### Try it:
Locate, in the data below, the line that contains "Visit fairmapsva.org website link" and the line that contains "You are a computer-use"; reproduce exactly those two lines and every line between them, nothing more.

### The data:
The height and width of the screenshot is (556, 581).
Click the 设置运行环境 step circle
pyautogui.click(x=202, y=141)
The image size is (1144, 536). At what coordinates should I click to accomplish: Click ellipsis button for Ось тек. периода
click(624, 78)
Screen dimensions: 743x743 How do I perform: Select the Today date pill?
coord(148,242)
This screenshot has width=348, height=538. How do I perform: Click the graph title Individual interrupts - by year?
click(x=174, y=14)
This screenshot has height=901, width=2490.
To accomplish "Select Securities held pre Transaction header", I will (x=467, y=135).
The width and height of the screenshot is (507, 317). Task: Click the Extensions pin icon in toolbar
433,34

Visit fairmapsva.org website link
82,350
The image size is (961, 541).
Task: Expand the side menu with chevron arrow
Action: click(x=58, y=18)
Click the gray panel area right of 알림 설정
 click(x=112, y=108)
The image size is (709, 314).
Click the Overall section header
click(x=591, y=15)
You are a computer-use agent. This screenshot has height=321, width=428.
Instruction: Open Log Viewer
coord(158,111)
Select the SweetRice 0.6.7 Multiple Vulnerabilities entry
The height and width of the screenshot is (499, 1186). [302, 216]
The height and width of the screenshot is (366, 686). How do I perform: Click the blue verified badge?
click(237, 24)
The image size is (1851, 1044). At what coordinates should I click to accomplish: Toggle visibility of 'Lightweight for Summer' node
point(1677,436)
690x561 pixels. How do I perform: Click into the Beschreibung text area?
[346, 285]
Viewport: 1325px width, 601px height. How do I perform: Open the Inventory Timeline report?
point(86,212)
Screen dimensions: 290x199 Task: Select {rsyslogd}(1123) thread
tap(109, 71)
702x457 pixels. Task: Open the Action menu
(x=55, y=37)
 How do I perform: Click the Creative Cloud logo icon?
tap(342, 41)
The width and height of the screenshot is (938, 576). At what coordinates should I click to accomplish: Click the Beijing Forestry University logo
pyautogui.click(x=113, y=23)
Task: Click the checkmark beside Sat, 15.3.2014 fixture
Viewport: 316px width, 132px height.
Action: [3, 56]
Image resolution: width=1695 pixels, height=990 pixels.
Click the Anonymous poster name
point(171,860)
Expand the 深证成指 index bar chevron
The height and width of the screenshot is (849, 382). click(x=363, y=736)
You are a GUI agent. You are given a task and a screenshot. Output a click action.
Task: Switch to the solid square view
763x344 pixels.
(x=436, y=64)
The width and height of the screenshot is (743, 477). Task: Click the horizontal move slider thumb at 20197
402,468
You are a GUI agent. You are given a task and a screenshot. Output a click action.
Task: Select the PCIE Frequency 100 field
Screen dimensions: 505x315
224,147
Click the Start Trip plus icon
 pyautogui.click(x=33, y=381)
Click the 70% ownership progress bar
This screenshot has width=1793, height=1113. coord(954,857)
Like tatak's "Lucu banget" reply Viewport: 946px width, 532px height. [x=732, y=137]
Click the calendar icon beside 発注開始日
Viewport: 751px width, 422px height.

### Final answer:
Visit fairmapsva.org website link
82,350
The image size is (961, 541).
Task: Expand the side menu with chevron arrow
Action: click(x=58, y=18)
Click the gray panel area right of 알림 설정
 click(x=112, y=108)
The image size is (709, 314).
Click the Overall section header
click(x=591, y=15)
You are a computer-use agent. This screenshot has height=321, width=428.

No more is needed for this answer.